Lo anticipa l'agenzia Kyodo, che cita fonti governative, secondo cui la leader del Partito Liberal-democratico e premier in pectore, si prepara a ordinare un riesame di documenti chiave sulla sicurezza nazionale subito dopo la nomina attesa quest'oggi.

L'obiettivo sarebbe chiaro: aumentare ulteriormente la spesa per la difesa in un contesto geopolitico sempre più instabile.

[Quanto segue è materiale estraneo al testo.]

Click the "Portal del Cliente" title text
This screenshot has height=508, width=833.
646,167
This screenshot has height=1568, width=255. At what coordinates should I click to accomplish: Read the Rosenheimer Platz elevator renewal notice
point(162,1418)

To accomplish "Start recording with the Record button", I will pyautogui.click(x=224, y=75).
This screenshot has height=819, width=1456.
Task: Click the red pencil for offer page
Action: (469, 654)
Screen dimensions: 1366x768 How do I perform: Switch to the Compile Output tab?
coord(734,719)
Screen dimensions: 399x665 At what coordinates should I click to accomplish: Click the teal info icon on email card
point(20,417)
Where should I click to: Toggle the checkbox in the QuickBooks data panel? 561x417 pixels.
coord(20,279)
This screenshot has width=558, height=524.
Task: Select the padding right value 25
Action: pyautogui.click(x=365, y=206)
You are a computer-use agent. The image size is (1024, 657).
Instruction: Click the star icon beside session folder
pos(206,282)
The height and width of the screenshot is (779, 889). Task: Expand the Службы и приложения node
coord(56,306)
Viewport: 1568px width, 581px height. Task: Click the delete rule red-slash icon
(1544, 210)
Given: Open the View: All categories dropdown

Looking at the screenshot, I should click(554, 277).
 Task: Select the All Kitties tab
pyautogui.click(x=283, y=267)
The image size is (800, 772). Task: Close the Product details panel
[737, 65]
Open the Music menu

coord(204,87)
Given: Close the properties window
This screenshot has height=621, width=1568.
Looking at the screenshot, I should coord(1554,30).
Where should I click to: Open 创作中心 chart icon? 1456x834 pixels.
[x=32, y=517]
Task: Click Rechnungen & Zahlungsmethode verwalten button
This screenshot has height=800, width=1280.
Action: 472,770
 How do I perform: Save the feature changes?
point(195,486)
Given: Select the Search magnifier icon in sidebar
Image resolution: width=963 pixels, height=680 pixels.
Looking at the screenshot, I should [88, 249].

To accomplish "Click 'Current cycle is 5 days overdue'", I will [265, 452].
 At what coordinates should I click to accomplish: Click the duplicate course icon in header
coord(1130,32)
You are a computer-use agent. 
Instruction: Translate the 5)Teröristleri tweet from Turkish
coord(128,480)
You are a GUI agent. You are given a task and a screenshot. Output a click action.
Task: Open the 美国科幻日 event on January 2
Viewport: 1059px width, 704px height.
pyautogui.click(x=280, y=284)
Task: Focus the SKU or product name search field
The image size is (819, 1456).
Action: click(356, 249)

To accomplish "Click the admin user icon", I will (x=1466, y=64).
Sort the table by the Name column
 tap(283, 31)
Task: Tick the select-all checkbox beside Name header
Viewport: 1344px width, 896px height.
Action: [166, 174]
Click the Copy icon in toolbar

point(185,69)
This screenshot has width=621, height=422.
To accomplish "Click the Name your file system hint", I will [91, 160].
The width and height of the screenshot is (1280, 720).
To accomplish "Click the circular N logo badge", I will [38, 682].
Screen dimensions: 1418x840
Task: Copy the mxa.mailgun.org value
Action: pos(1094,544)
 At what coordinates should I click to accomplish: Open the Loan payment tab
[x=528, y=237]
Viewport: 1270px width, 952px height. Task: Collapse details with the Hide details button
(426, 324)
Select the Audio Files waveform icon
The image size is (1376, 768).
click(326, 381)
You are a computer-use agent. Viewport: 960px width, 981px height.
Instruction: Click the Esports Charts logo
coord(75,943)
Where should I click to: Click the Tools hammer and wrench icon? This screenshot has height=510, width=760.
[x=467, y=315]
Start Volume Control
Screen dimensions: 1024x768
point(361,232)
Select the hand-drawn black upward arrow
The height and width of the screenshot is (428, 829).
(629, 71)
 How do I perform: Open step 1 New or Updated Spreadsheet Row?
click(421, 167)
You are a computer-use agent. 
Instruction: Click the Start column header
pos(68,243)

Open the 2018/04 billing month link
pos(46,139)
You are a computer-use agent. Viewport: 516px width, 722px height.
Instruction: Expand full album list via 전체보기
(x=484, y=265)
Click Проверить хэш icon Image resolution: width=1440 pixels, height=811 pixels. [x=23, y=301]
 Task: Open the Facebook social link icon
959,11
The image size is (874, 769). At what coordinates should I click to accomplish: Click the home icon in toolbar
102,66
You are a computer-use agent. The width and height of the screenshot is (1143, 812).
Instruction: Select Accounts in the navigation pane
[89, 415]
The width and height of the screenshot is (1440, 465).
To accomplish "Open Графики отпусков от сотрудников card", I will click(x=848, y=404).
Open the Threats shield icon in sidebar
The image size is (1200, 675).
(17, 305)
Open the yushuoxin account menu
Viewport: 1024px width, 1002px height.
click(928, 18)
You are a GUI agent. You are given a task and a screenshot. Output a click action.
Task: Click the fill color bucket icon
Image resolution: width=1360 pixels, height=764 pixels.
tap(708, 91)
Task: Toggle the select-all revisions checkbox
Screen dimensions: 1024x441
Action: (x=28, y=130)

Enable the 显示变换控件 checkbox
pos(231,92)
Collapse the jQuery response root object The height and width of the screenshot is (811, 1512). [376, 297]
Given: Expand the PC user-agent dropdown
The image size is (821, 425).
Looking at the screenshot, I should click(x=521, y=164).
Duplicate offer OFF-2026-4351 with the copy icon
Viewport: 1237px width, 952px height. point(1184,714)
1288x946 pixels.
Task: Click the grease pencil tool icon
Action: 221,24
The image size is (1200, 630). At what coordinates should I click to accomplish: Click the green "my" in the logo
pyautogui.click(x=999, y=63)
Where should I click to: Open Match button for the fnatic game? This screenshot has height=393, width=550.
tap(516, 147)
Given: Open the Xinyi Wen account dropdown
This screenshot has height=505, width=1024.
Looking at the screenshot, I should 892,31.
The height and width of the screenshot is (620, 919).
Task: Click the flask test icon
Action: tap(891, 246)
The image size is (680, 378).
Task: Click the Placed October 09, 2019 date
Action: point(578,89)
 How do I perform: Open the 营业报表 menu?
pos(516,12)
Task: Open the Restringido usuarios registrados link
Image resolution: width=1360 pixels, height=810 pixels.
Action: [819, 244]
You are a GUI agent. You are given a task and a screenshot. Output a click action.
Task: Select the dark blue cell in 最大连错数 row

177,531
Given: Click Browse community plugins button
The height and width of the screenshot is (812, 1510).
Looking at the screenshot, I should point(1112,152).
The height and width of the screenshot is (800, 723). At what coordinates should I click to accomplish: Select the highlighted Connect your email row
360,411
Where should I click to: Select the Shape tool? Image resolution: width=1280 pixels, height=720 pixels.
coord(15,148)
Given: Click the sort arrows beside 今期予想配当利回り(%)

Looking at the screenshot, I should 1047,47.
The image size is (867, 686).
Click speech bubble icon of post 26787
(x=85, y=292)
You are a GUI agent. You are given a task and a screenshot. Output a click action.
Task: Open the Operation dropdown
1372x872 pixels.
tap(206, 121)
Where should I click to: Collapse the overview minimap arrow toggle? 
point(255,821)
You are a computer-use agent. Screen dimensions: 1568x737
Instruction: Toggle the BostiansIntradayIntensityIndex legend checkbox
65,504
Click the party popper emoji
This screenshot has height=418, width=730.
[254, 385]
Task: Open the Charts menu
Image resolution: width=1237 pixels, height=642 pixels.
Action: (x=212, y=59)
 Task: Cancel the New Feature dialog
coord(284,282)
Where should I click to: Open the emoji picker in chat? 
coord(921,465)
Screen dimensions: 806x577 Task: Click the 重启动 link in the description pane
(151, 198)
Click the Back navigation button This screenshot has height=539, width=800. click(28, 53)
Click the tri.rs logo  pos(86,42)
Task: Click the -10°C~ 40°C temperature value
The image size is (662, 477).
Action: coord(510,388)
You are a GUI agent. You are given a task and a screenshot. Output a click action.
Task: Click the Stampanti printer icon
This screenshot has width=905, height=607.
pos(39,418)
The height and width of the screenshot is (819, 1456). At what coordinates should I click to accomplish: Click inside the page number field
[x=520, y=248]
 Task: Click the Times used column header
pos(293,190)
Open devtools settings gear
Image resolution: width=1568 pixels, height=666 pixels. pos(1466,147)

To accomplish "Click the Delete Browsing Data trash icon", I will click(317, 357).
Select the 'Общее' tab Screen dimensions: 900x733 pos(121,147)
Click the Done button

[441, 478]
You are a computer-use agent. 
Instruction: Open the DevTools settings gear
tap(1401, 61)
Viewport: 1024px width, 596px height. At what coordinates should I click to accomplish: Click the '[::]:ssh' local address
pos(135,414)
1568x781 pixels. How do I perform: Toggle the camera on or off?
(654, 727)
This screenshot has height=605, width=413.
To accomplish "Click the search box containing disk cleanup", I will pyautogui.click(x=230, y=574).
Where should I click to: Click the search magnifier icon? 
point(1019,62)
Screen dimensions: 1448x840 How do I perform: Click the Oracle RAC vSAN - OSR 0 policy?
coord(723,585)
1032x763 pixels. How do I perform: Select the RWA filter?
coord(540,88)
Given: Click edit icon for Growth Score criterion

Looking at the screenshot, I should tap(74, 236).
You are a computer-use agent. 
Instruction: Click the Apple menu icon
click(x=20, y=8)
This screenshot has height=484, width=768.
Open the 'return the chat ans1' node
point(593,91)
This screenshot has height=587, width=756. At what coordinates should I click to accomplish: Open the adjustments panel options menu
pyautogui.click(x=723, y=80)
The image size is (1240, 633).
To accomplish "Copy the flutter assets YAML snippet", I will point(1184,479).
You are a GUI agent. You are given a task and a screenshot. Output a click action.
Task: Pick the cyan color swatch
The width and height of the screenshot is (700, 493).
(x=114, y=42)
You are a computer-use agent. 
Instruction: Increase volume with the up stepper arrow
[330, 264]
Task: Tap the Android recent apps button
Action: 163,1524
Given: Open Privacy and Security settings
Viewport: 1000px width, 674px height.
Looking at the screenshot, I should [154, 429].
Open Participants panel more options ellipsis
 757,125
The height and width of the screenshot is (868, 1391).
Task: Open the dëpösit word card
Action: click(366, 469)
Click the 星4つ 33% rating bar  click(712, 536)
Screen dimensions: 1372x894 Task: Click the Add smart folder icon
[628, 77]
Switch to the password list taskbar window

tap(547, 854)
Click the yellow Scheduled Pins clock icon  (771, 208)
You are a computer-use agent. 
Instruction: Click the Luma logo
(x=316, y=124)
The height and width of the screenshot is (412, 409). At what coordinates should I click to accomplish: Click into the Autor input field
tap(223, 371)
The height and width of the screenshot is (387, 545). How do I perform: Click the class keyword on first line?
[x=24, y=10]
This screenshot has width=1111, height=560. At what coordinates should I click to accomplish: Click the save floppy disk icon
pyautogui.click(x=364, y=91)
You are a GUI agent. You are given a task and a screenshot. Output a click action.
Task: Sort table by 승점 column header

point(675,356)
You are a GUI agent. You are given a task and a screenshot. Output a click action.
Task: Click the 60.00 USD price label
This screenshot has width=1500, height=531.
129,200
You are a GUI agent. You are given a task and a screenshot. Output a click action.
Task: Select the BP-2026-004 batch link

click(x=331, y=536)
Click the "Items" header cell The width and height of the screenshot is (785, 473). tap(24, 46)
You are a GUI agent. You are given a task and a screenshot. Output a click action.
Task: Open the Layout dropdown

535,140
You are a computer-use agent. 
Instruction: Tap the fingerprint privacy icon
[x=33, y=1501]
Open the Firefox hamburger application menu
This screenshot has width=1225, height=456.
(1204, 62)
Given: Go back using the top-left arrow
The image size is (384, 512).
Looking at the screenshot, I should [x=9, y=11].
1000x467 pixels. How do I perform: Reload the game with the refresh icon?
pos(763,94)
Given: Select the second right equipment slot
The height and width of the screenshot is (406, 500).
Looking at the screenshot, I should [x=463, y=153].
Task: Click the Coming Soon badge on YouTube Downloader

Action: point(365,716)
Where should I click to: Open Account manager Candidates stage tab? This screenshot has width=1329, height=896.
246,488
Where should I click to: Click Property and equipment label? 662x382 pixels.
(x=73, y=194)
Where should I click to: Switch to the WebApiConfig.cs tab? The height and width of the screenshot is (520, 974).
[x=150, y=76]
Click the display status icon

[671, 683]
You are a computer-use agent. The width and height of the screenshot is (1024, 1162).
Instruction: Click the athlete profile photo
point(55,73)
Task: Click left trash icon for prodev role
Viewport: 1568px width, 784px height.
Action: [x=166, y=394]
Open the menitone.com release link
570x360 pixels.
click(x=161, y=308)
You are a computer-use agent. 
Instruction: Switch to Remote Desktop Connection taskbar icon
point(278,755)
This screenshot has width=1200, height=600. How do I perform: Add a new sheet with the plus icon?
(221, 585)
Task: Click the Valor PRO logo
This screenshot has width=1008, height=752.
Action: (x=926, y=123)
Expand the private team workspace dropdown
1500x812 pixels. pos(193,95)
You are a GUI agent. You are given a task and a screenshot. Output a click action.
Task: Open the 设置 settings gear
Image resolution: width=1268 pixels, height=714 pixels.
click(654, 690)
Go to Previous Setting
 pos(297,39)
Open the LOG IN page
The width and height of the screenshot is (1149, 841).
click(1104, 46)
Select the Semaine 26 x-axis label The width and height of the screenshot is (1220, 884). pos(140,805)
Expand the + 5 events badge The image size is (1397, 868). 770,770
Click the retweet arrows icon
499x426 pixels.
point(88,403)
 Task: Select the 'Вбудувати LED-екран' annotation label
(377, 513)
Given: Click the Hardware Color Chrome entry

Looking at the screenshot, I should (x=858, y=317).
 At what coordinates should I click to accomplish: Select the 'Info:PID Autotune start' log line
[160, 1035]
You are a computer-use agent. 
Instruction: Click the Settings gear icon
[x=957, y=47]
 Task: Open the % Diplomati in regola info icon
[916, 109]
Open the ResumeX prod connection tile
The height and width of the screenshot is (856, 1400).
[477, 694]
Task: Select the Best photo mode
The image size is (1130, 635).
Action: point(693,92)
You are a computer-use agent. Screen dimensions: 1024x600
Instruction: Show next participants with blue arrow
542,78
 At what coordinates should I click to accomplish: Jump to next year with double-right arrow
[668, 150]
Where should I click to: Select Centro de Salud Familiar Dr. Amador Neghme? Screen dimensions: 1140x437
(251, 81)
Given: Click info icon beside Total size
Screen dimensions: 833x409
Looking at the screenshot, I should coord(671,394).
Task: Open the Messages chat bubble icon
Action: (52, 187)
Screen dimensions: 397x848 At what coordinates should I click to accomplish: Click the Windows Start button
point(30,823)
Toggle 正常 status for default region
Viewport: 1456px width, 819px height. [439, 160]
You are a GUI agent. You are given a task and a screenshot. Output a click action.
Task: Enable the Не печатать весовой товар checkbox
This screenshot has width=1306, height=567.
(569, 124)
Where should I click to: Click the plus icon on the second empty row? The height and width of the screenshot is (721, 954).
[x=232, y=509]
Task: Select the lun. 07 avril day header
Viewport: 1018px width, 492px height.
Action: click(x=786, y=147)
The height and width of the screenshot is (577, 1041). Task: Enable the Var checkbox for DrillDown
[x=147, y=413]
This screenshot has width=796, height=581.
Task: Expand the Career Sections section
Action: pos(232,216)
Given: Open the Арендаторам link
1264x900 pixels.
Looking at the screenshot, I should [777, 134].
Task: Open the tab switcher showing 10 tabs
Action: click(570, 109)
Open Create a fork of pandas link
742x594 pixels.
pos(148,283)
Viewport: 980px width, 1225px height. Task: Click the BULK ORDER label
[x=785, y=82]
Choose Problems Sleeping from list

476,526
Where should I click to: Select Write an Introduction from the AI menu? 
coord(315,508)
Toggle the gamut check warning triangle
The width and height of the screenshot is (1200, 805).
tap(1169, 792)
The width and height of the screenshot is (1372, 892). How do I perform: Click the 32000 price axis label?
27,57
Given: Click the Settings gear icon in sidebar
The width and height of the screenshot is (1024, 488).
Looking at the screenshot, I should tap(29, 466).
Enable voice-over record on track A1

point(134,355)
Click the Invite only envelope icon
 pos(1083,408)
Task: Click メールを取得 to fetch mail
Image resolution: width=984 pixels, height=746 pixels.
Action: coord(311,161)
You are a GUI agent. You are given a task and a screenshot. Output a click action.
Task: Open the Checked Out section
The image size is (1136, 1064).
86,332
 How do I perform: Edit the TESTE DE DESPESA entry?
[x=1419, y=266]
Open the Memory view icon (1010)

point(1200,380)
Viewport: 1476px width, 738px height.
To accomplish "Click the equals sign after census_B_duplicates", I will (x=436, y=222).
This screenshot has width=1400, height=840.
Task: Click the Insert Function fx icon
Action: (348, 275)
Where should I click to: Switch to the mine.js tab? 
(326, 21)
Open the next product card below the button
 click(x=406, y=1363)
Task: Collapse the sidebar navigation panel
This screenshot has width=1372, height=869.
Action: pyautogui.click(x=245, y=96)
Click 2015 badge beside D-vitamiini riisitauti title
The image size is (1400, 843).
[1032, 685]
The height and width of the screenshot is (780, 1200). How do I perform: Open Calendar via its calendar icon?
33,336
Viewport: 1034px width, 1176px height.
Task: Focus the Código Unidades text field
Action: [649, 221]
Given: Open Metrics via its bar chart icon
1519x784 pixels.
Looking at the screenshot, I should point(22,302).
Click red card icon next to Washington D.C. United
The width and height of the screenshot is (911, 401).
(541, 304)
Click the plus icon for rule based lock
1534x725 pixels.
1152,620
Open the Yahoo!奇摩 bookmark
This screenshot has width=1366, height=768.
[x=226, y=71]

Secondo gli analisti, Takaichi - che è destinata a diventare la prima donna a guidare un governo in Giappone - intende cogliere l'occasione della visita del presidente statunitense Donald Trump, prevista per la prossima settimana, per sottolineare l'impegno di Tokyo ad allinearsi alle richieste di Washington su un maggiore contributo alla sicurezza regionale.

La mossa arriva mentre l'Ldp si appresta a governare con il sostegno di Nippon Ishin (Japan Innovation Party), dopo la rottura con lo storico alleato di minoranza Komeito, una forza centrista di ispirazione buddista, ponendo così le basi per una nuova agenda strategica.